What Is the Affordability Tax Credit and Who Qualifies?
If you buy health insurance through the Marketplace, the Premium Tax Credit could lower your costs — here's who qualifies and how it works.
If you buy health insurance through the Marketplace, the Premium Tax Credit could lower your costs — here's who qualifies and how it works.

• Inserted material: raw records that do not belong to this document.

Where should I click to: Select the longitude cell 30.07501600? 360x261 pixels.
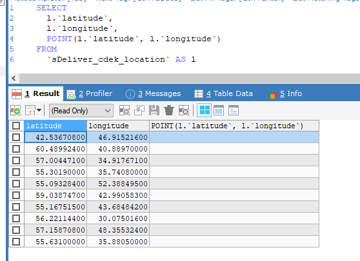(x=118, y=218)
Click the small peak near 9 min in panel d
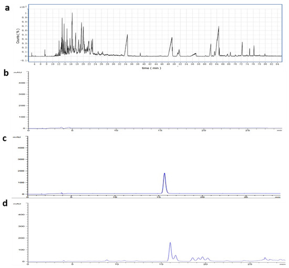Image resolution: width=289 pixels, height=268 pixels. (107, 261)
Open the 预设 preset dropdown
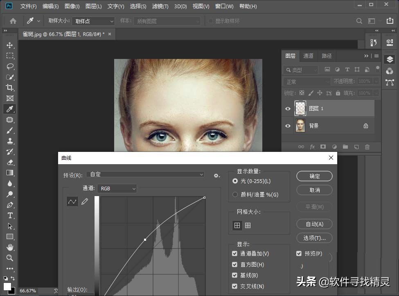The image size is (399, 296). click(145, 174)
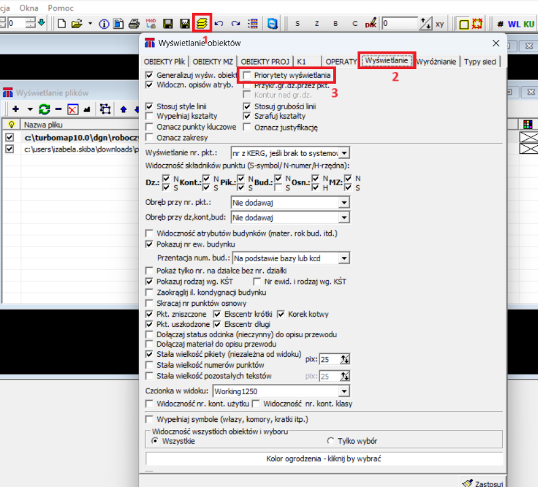The height and width of the screenshot is (487, 538).
Task: Click the pikieta pix size field showing 25
Action: 329,359
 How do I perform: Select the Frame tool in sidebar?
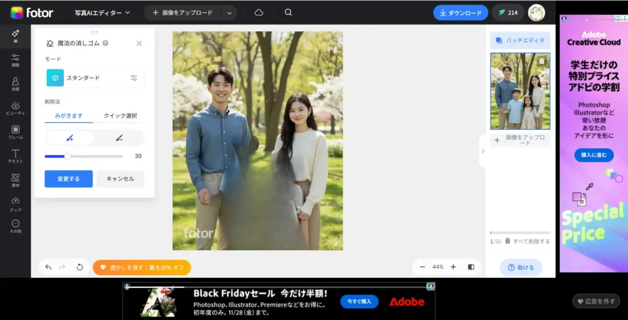pyautogui.click(x=15, y=132)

The Premium Tax Credit — commonly called the affordability tax credit — is a refundable federal tax credit under 26 U.S.C. § 36B that lowers the cost of health insurance purchased through the Health Insurance Marketplace. For 2026, the credit is available to households earning between 100% and 400% of the federal poverty level, which means a single person earning roughly $15,960 to $63,840 or a family of four earning about $33,000 to $132,000 can qualify. The credit works by capping what you pay for a benchmark insurance plan at a percentage of your income, then covering the gap between that cap and the actual premium. One of the biggest changes for 2026 is that repayment caps on excess advance credits have been eliminated, so getting your income estimate wrong carries real financial risk.

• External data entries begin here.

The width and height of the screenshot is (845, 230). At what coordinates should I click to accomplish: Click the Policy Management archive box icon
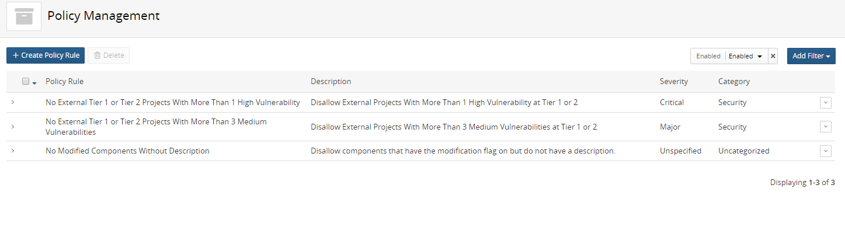click(24, 16)
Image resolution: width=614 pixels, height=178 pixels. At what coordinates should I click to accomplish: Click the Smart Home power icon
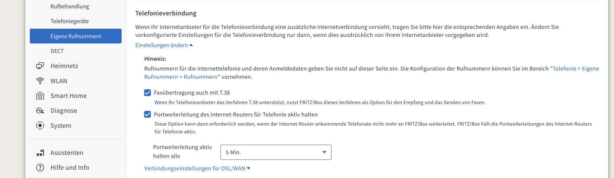(40, 96)
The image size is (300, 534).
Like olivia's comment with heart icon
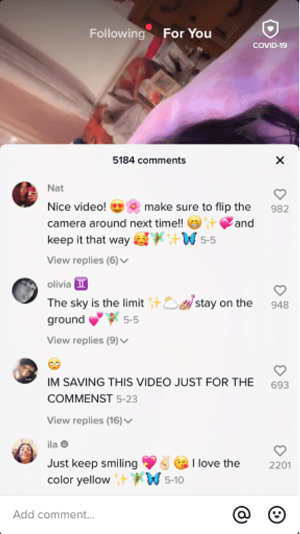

Eligibility starts with income. Your household income, measured as Modified Adjusted Gross Income, must fall between 100% and 400% of the federal poverty level for your family size. From 2021 through 2025, Congress temporarily removed the 400% upper limit so higher-income households could also qualify. That expansion expired on January 1, 2026, and the original 400% cap is back in effect.1Congressional Research Service. Health Insurance Premium Tax Credit and Cost-Sharing Reductions If your income lands above that ceiling, you get no credit at all — and if you received advance payments during the year based on a lower estimate, you’ll owe every dollar back.
Beyond income, you need to meet a few other requirements. You must file a federal tax return, and if you’re married, you generally must file jointly. The IRS carves out an exception for victims of domestic abuse or spousal abandonment, who can file separately and still claim the credit.2Internal Revenue Service. Eligibility for the Premium Tax Credit You also cannot be claimed as a dependent on someone else’s return, must be a lawful resident, and cannot be incarcerated.
Your “tax household” for credit purposes includes you, your spouse if filing jointly, and any dependents you claim. Everyone in that household counts toward family size when measuring income against the poverty level, even if not everyone needs Marketplace coverage. Getting the household definition right matters because it directly affects both the income threshold you’re measured against and the size of the credit.
The federal poverty level is updated each year. For 2026 in the 48 contiguous states, the key numbers are:3HHS ASPE. 2026 Poverty Guidelines
Alaska and Hawaii have higher poverty guidelines. A single person in Alaska qualifies with income up to $79,800, while in Hawaii the ceiling is $73,440.3HHS ASPE. 2026 Poverty Guidelines
Income for credit purposes means Modified Adjusted Gross Income. That’s your adjusted gross income from your tax return plus any tax-exempt interest income.4Internal Revenue Service. Modified Adjusted Gross Income Wages, self-employment income, Social Security benefits, investment income, and tax-exempt bond interest all count. If your income is close to the 400% line, even a small year-end bonus or capital gain can push you over and wipe out the entire credit.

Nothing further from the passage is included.